Страница:
◆ ◆ ◆ ◆
От залпов «старушки-парижанки», как моряки ласкательно называют линкор «Парижская Коммуна», дрожат перекрытия нашего цеха, хотя этот корабль стоит на рейде в десяти километрах от нас. Он поддерживает полк Осипова. Никитин, прибуксировавший оттуда подбитый танк, восторженно говорит мне:
— Поверьте, товарищ командир, после линкоровского залпа выстрелишь из своей пушки — все равно что из пистолета.
Из Севастополя начали прибывать свежие силы морской пехоты. Формируется 2-й морской полк. Весть о прибытии из Севастополя первого батальона молнией пронеслась по городу. Многие севастопольцы едва высадились на берег, как оказались в кругу своей семьи, родственников. Несмотря на артиллерийский обстрел города и налеты немецкой авиации, на Преображенской улице — смех, пляска, музыка. Под одной акацией — баян, под другой — гитара с мандолиной. Веселые «Яблочко», «Барыня», «Трепак», а рядом вальс «Тоска у по родине». Молодой моряк танцует с девушкой. На коренастом главстаршине повисли малыши. Кто-то старается обеими руками обнять сразу всю кучей бросившуюся к нему семью. А за углом стоят пустые трамваи, прибывшие сюда для того, чтобы отвезти севастопольцев в Лузановку, на фронт.
◆ ◆ ◆ ◆
Предоставленные данные:
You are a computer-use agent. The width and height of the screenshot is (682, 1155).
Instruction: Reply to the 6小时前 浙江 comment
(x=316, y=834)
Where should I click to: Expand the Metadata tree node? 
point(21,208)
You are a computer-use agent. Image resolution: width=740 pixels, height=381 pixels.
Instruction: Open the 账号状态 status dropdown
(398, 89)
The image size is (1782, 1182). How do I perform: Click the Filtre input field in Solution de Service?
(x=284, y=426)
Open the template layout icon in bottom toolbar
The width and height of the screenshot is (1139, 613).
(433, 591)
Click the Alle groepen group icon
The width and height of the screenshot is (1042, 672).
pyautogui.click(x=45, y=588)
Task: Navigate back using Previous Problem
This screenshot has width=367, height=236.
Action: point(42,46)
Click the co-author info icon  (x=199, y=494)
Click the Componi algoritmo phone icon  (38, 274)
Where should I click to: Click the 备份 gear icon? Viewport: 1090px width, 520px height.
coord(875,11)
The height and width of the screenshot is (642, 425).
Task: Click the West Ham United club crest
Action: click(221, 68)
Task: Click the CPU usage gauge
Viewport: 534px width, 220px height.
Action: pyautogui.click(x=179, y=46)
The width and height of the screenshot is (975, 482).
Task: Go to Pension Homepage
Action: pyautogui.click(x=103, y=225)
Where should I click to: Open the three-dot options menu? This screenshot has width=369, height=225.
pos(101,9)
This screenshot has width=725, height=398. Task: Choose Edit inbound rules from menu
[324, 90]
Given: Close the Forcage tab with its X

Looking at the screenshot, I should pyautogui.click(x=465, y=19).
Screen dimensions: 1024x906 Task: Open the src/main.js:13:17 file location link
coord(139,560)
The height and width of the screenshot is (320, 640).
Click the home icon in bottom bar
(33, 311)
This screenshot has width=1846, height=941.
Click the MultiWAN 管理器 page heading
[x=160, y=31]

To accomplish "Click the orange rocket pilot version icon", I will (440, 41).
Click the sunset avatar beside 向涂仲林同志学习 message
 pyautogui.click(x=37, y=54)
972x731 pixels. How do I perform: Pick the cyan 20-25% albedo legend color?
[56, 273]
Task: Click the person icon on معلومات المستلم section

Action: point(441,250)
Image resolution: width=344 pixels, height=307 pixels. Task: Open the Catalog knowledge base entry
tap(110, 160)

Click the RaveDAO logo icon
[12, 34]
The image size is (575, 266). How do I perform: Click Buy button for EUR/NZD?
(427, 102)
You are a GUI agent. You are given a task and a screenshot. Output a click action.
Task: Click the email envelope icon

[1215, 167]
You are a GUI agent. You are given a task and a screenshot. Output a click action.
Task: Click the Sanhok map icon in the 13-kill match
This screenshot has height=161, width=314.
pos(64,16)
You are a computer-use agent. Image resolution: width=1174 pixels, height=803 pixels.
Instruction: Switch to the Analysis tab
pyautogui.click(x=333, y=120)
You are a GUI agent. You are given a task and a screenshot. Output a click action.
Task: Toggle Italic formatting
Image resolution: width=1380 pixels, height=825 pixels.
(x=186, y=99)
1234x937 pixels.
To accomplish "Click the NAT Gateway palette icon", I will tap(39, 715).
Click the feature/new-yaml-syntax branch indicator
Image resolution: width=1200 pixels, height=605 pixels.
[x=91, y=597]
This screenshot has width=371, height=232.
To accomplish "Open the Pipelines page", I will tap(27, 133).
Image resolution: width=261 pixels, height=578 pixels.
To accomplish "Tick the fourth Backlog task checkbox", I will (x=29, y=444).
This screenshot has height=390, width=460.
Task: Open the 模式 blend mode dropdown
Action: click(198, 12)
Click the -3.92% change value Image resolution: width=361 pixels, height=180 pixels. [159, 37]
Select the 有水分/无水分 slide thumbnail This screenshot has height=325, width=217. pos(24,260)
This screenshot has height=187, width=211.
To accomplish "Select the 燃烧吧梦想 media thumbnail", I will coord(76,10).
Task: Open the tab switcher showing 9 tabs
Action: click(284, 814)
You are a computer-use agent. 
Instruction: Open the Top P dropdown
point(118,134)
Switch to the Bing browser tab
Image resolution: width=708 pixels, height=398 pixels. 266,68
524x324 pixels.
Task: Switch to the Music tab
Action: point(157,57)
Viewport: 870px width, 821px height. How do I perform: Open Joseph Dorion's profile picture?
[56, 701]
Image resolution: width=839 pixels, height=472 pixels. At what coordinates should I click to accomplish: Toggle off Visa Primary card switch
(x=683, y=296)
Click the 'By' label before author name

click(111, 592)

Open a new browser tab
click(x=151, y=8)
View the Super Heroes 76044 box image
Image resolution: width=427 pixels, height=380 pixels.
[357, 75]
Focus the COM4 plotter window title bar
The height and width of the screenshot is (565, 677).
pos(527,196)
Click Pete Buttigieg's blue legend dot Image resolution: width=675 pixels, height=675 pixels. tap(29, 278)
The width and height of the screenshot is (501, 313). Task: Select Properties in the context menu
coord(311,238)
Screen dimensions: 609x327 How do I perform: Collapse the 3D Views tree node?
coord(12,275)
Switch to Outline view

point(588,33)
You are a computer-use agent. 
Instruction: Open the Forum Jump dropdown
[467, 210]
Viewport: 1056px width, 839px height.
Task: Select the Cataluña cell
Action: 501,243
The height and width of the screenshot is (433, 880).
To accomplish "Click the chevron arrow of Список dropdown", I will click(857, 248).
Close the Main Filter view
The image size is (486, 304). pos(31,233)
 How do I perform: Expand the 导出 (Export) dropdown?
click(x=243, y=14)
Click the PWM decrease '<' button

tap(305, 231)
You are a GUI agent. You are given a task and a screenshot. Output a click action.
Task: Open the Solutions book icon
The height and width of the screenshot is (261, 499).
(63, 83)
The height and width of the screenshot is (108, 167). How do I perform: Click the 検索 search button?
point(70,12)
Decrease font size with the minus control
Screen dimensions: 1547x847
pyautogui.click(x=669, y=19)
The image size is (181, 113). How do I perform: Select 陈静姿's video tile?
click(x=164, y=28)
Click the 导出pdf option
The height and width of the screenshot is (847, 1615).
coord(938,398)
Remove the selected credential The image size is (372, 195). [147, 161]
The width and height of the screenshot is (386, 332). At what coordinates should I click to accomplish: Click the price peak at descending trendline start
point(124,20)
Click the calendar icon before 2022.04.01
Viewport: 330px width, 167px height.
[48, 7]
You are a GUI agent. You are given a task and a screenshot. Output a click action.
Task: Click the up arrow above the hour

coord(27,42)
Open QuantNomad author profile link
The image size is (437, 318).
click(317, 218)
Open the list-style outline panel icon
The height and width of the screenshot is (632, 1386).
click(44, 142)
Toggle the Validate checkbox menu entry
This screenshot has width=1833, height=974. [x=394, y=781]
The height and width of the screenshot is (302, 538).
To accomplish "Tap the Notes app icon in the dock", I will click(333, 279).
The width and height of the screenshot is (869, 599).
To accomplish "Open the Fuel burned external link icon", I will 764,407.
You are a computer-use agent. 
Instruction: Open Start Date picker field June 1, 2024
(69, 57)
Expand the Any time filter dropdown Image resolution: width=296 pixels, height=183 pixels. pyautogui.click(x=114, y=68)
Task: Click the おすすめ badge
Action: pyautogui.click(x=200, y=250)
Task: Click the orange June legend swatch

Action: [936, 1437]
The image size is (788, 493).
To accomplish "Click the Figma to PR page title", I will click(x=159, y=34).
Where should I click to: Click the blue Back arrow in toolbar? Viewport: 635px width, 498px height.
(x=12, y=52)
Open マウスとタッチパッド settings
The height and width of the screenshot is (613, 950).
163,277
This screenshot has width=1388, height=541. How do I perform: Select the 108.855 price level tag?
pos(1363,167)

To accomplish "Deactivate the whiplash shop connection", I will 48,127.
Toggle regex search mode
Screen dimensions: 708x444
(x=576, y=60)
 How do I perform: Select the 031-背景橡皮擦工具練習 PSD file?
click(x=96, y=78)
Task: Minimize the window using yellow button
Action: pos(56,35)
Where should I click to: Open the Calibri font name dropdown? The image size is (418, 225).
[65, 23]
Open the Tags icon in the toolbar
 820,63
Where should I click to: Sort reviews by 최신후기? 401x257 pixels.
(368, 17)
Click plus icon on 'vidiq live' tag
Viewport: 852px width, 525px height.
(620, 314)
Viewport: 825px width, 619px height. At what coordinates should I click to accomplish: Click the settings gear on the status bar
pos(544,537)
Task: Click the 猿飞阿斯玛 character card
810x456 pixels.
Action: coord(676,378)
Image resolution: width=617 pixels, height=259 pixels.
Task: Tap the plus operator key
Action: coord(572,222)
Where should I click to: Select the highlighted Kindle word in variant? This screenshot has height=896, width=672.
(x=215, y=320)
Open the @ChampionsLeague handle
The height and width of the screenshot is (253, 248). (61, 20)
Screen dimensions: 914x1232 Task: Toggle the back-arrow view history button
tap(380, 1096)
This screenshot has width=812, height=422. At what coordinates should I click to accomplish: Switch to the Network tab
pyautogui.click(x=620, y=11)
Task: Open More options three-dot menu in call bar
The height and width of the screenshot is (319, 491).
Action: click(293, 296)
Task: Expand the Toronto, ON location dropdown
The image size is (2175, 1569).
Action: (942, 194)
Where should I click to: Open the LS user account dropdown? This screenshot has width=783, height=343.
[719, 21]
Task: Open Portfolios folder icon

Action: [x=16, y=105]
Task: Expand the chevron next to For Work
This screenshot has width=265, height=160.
◆ ◆ ◆ ◆
Ваше задание:
Процитируйте отрывок со страницы, начиная со слов «Из Севастополя начали» и заканчивая словами «Лузановку, на фронт.».

Результат:
Из Севастополя начали прибывать свежие силы морской пехоты. Формируется 2-й морской полк. Весть о прибытии из Севастополя первого батальона молнией пронеслась по городу. Многие севастопольцы едва высадились на берег, как оказались в кругу своей семьи, родственников. Несмотря на артиллерийский обстрел города и налеты немецкой авиации, на Преображенской улице — смех, пляска, музыка. Под одной акацией — баян, под другой — гитара с мандолиной. Веселые «Яблочко», «Барыня», «Трепак», а рядом вальс «Тоска у по родине». Молодой моряк танцует с девушкой. На коренастом главстаршине повисли малыши. Кто-то старается обеими руками обнять сразу всю кучей бросившуюся к нему семью. А за углом стоят пустые трамваи, прибывшие сюда для того, чтобы отвезти севастопольцев в Лузановку, на фронт.